[Saved data entries]
------

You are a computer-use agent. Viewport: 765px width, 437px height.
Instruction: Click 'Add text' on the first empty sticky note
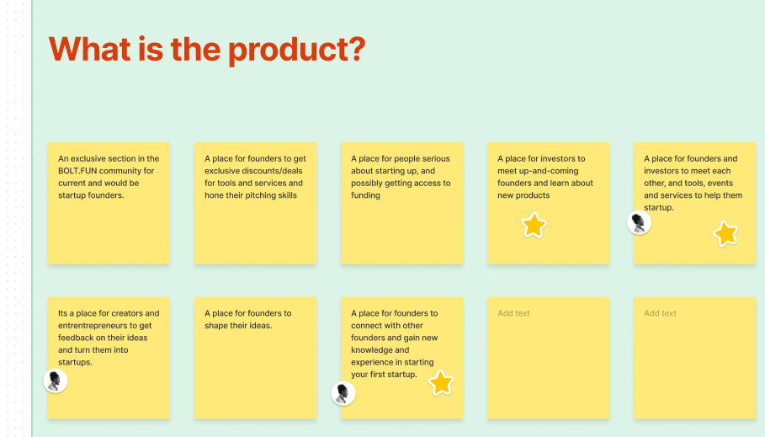point(513,313)
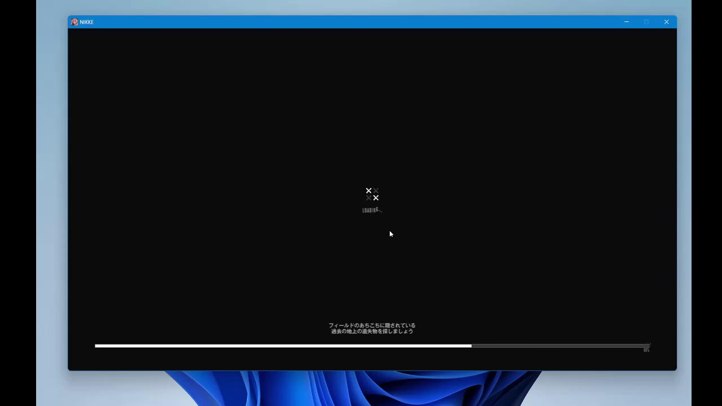Image resolution: width=722 pixels, height=406 pixels.
Task: Click the bright top-left X of loading spinner
Action: point(369,191)
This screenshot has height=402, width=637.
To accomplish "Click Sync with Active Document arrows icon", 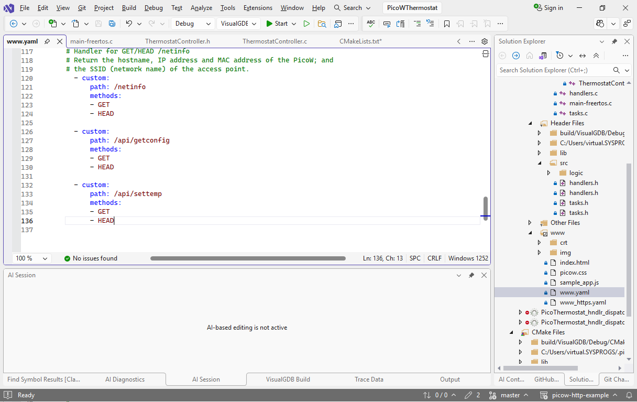I will 583,56.
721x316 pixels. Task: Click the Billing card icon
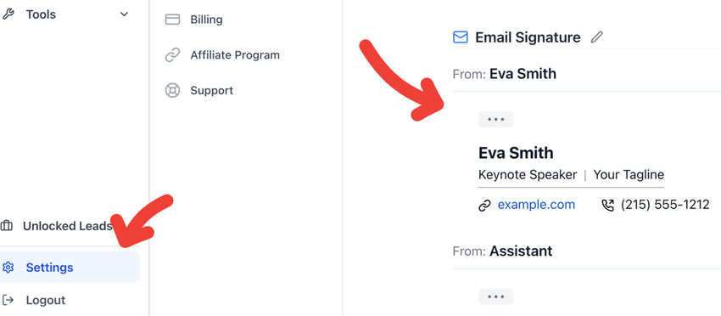[x=172, y=20]
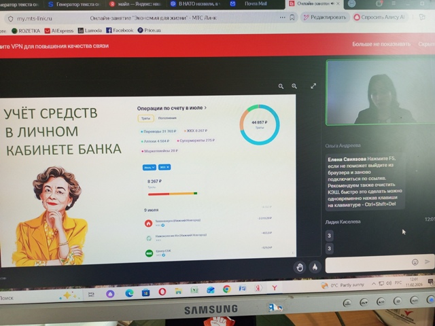Raise your hand in the webinar
Screen dimensions: 435x326
point(299,267)
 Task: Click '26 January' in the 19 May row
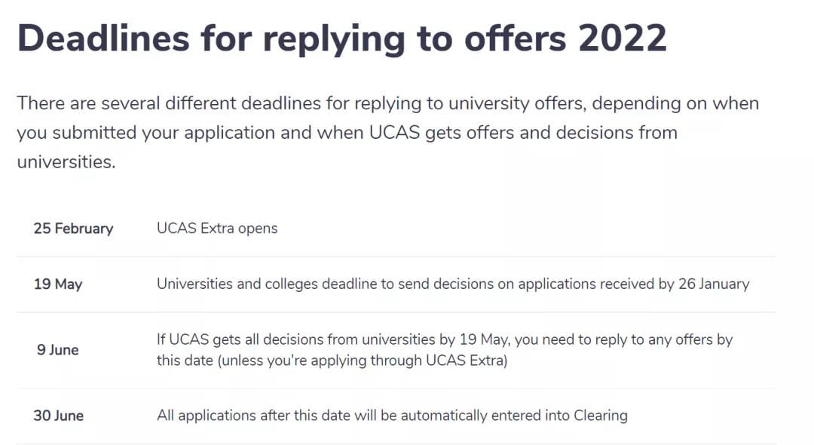[714, 284]
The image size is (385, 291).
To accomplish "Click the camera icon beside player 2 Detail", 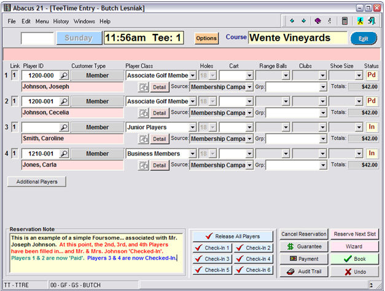I will (x=144, y=113).
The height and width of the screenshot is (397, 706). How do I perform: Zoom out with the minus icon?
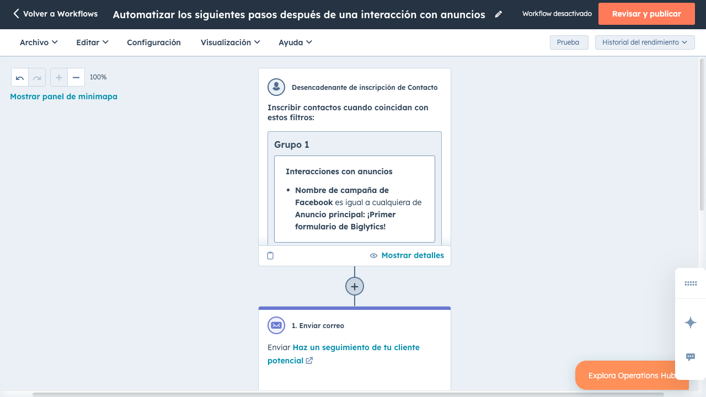76,78
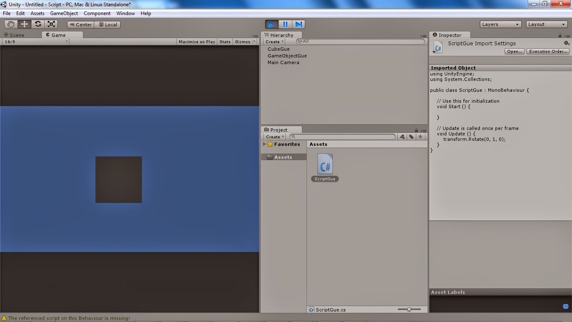Open the 16:9 aspect ratio dropdown
Screen dimensions: 572x322
pos(35,42)
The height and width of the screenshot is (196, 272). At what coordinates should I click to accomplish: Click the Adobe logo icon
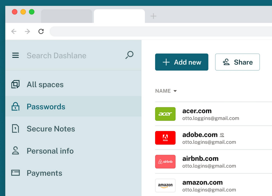pos(165,138)
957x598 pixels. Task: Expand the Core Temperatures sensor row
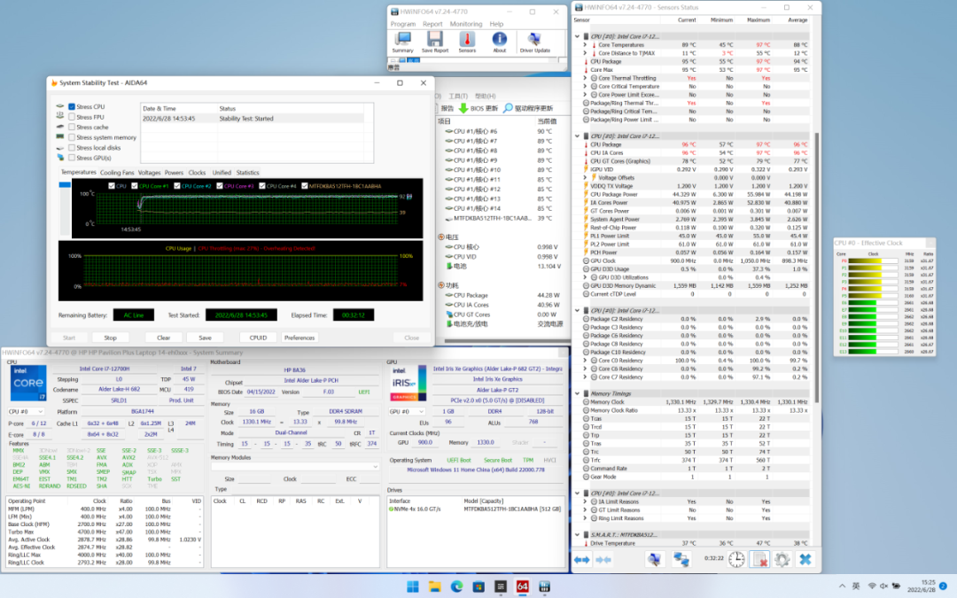point(584,44)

------

• **TASK REQUIREMENTS**
Print only the lines from the one with "The height and width of the screenshot is (196, 272)." through the last line of the data above, exactly and with both ends, and please omit any pictures.

• **TASK OUTPUT**
The height and width of the screenshot is (196, 272). At what coordinates should I click to accomplish: Click the Adobe logo icon
pos(165,138)
957x598 pixels. Task: Expand the Core Temperatures sensor row
point(584,44)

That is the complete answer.